The given equation describing the simple harmonic motion is $$d=-2 \sin \left(\frac{\pi t}{4}+\frac{\pi}{2}\right)$$.
We compare this to the general form of a sinusoidal equation for simple harmonic motion, which is $$d = A \sin(Bt + C)$$.
By direct comparison, we identify the following key parameters:
The amplitude coefficient, $$A = -2$$.
The angular frequency coefficient, $$B = \frac{\pi}{4}$$.
The phase constant, $$C = \frac{\pi}{2}$$.

**step2** Calculating the maximum displacement

The maximum displacement of the object is the amplitude of the motion. The amplitude is the absolute value of the amplitude coefficient, $$|A|$$.
Maximum displacement = $$|-2| = 2$$ inches.
This value represents the greatest distance the object moves from its equilibrium position (where $$d=0$$).

**step3** Calculating the frequency

The frequency ($$f$$) of the motion is a measure of how many cycles are completed per unit of time.

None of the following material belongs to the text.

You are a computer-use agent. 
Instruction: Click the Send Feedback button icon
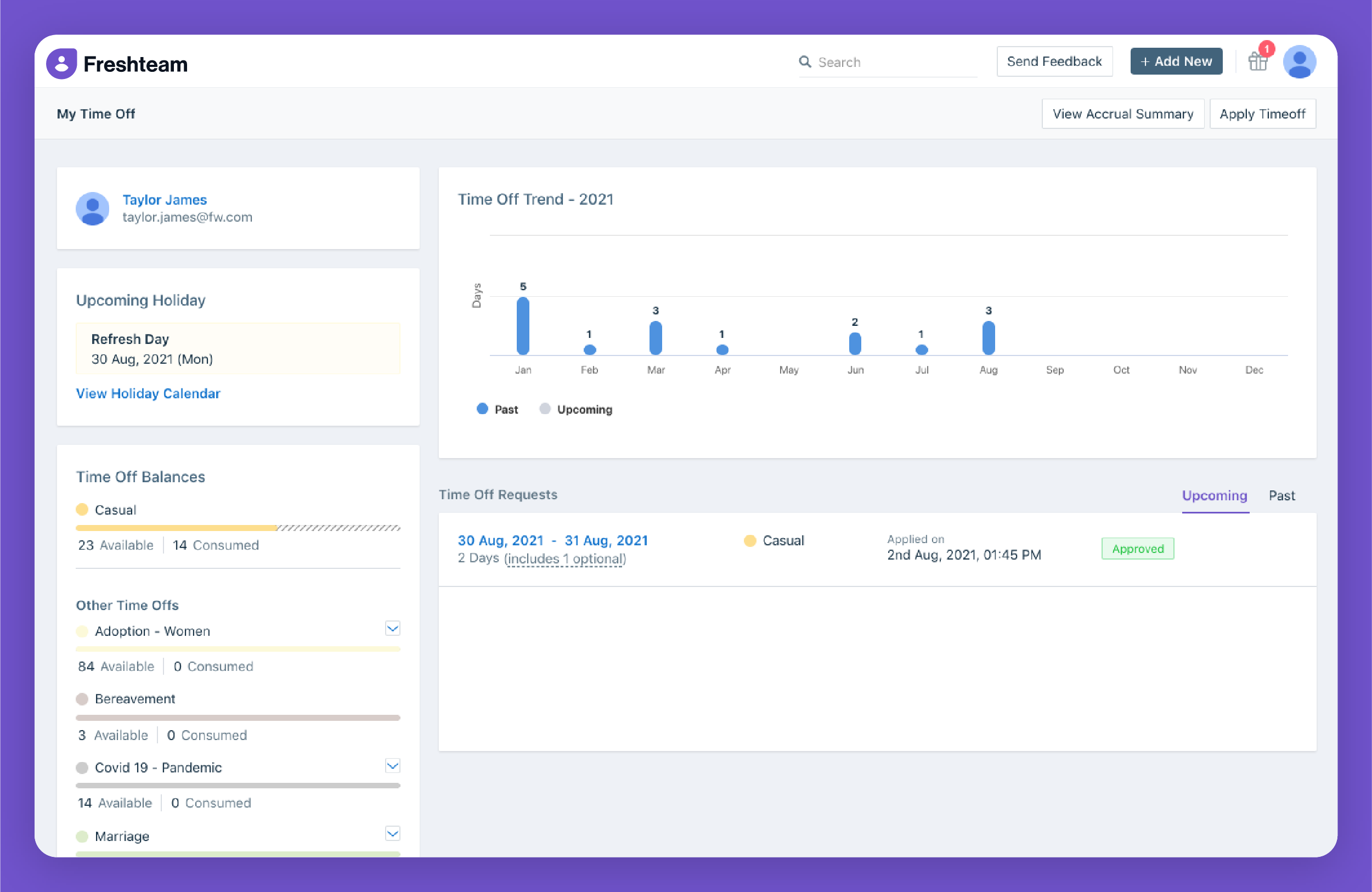point(1055,62)
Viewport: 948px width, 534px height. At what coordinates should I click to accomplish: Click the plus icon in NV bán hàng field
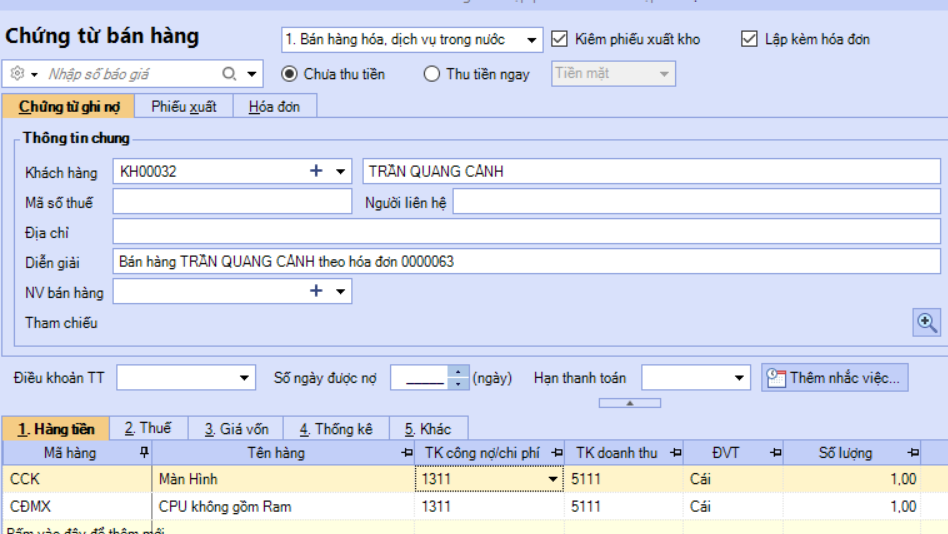click(x=316, y=291)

It is calculated using the angular frequency coefficient $$B$$ with the formula $$f = \frac{B}{2\pi}$$.
Frequency = $$\frac{\frac{\pi}{4}}{2\pi} = \frac{\pi}{4 \times 2\pi} = \frac{\pi}{8\pi} = \frac{1}{8}$$ Hertz.
This means that the object completes $$\frac{1}{8}$$ of a full oscillation every second.

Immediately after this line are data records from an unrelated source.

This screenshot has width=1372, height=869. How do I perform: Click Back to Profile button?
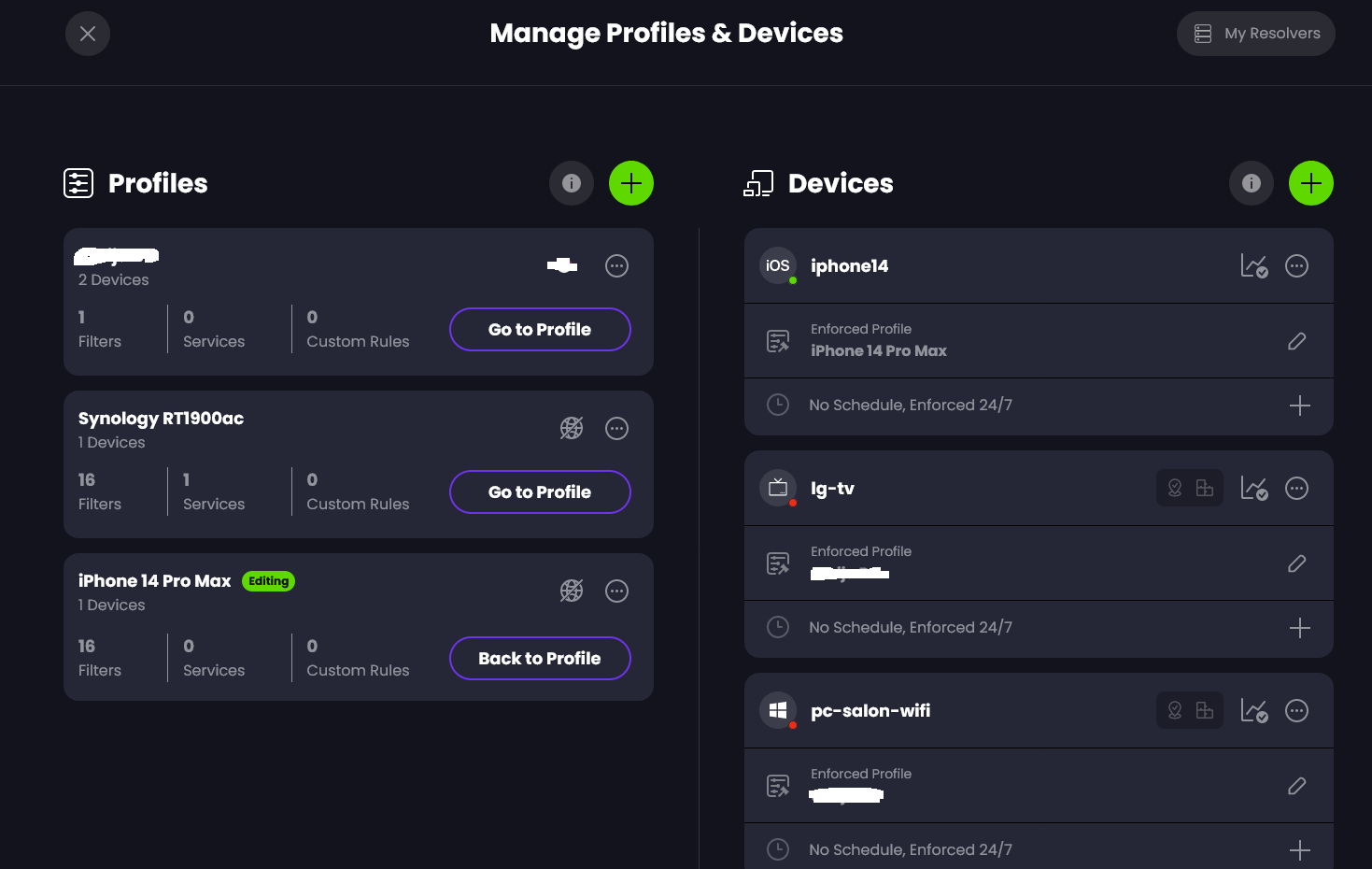pyautogui.click(x=540, y=659)
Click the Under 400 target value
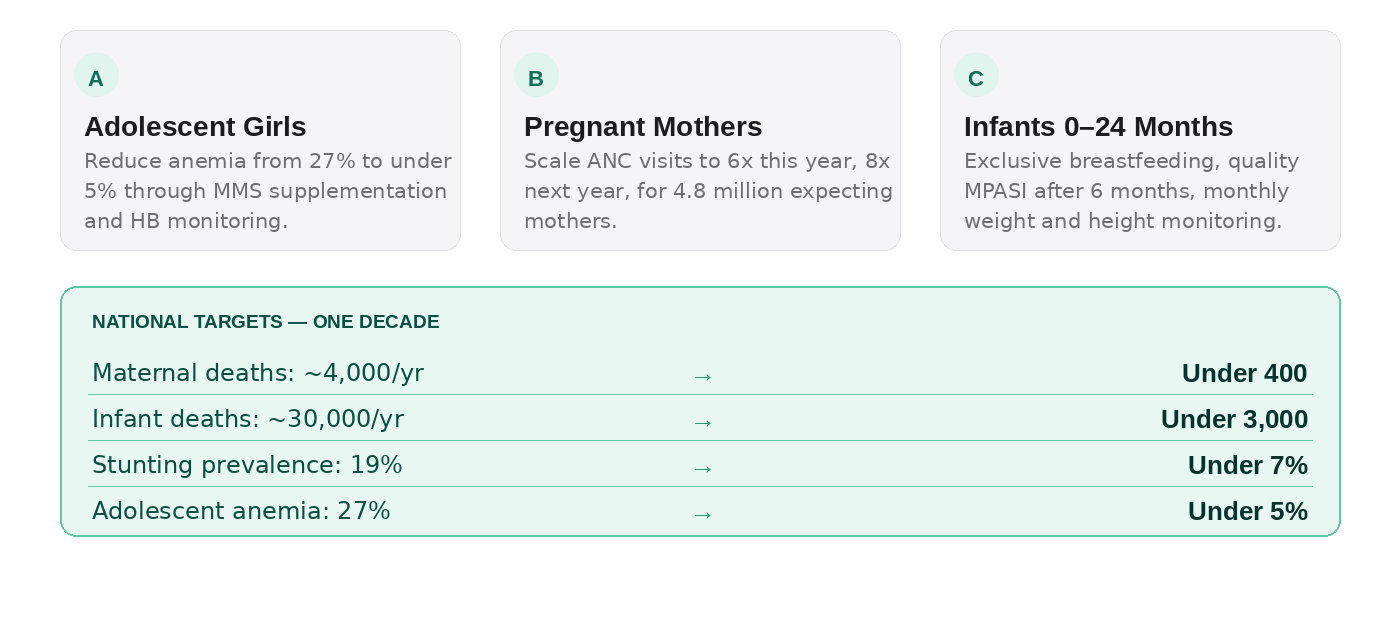The width and height of the screenshot is (1400, 620). (x=1244, y=373)
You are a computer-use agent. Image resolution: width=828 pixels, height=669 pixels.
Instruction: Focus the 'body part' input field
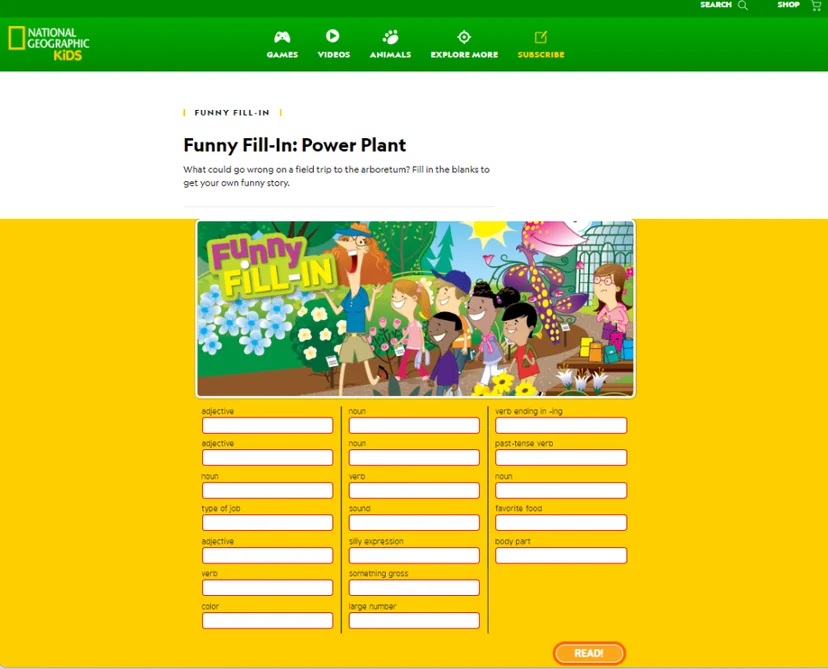[561, 555]
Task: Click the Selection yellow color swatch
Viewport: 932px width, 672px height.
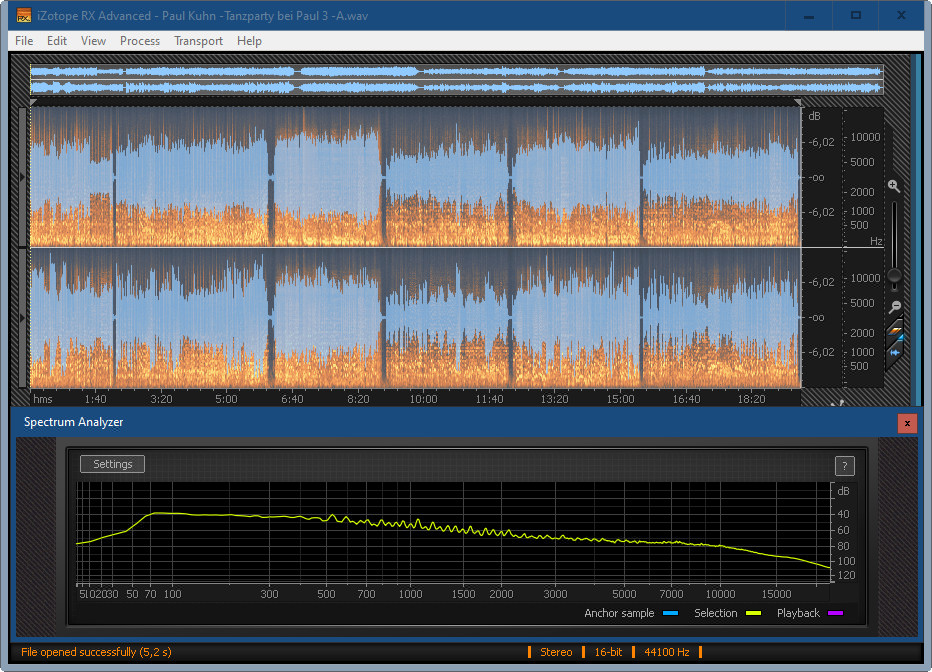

Question1.step4 (Calculating the time required for one cycle (period))

The time required for one complete cycle, also known as the period ($$T$$), is the duration for one full oscillation. It is calculated using the angular frequency coefficient $$B$$ with the formula $$T = \frac{2\pi}{B}$$.
Period = $$\frac{2\pi}{\frac{\pi}{4}} = 2\pi \times \frac{4}{\pi} = 8$$ seconds.
This means it takes 8 seconds for the object to complete one full back-and-forth motion.

**step5** Calculating the phase shift

The phase shift indicates a horizontal shift of the graph relative to a standard sine function that starts its cycle at $$t=0$$. It is calculated using the phase constant $$C$$ and the angular frequency coefficient $$B$$ with the formula $$-\frac{C}{B}$$.
Phase shift = $$-\frac{\frac{\pi}{2}}{\frac{\pi}{4}} = -\frac{\pi}{2} \times \frac{4}{\pi} = -2$$ seconds.
A negative phase shift of -2 seconds means that the entire graph is shifted 2 units to the left. This implies that a new cycle of the motion begins at $$t = -2$$ seconds instead of at $$t=0$$ seconds.

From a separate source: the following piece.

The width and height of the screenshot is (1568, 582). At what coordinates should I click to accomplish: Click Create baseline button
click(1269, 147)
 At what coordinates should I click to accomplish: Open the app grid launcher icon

**step6** Graphing one period of the equation

To graph one period of the motion, we determine the starting and ending points of one complete cycle using the phase shift and the period.
The phase shift is -2 seconds, so the cycle starts at $$t = -2$$.
The period is 8 seconds, so one complete cycle will end at $$t = -2 + 8 = 6$$.
Therefore, we will graph the function from $$t=-2$$ to $$t=6$$.
We find key points within this interval by setting the argument of the sine function, $$\left(\frac{\pi t}{4}+\frac{\pi}{2}\right)$$, to the standard reference angles for a sine wave: $$0, \frac{\pi}{2}, \pi, \frac{3\pi}{2}, 2\pi$$.
1. When $$\frac{\pi t}{4}+\frac{\pi}{2} = 0$$:
$$\frac{\pi t}{4} = -\frac{\pi}{2}$$
$$t = -2$$
At $$t=-2$$, $$d = -2 \sin(0) = 0$$. This gives the point $$(-2, 0)$$.
2. When $$\frac{\pi t}{4}+\frac{\pi}{2} = \frac{\pi}{2}$$:
$$\frac{\pi t}{4} = 0$$
$$t = 0$$
At $$t=0$$, $$d = -2 \sin(\frac{\pi}{2}) = -2(1) = -2$$. This gives the point $$(0, -2)$$, which is a minimum displacement.
3. When $$\frac{\pi t}{4}+\frac{\pi}{2} = \pi$$:
$$\frac{\pi t}{4} = \frac{\pi}{2}$$
$$t = 2$$
At $$t=2$$, $$d = -2 \sin(\pi) = 0$$. This gives the point $$(2, 0)$$.
4. When $$\frac{\pi t}{4}+\frac{\pi}{2} = \frac{3\pi}{2}$$:
$$\frac{\pi t}{4} = \pi$$
$$t = 4$$
At $$t=4$$, $$d = -2 \sin(\frac{3\pi}{2}) = -2(-1) = 2$$. This gives the point $$(4, 2)$$, which is a maximum displacement.
5. When $$\frac{\pi t}{4}+\frac{\pi}{2} = 2\pi$$:
$$\frac{\pi t}{4} = \frac{3\pi}{2}$$
$$t = 6$$
At $$t=6$$, $$d = -2 \sin(2\pi) = 0$$. This gives the point $$(6, 0)$$.
By plotting these points ( $$(-2, 0)$$, $$(0, -2)$$, $$(2, 0)$$, $$(4, 2)$$, $$(6, 0)$$ ) and drawing a smooth curve connecting them, we obtain one period of the graph for the simple harmonic motion.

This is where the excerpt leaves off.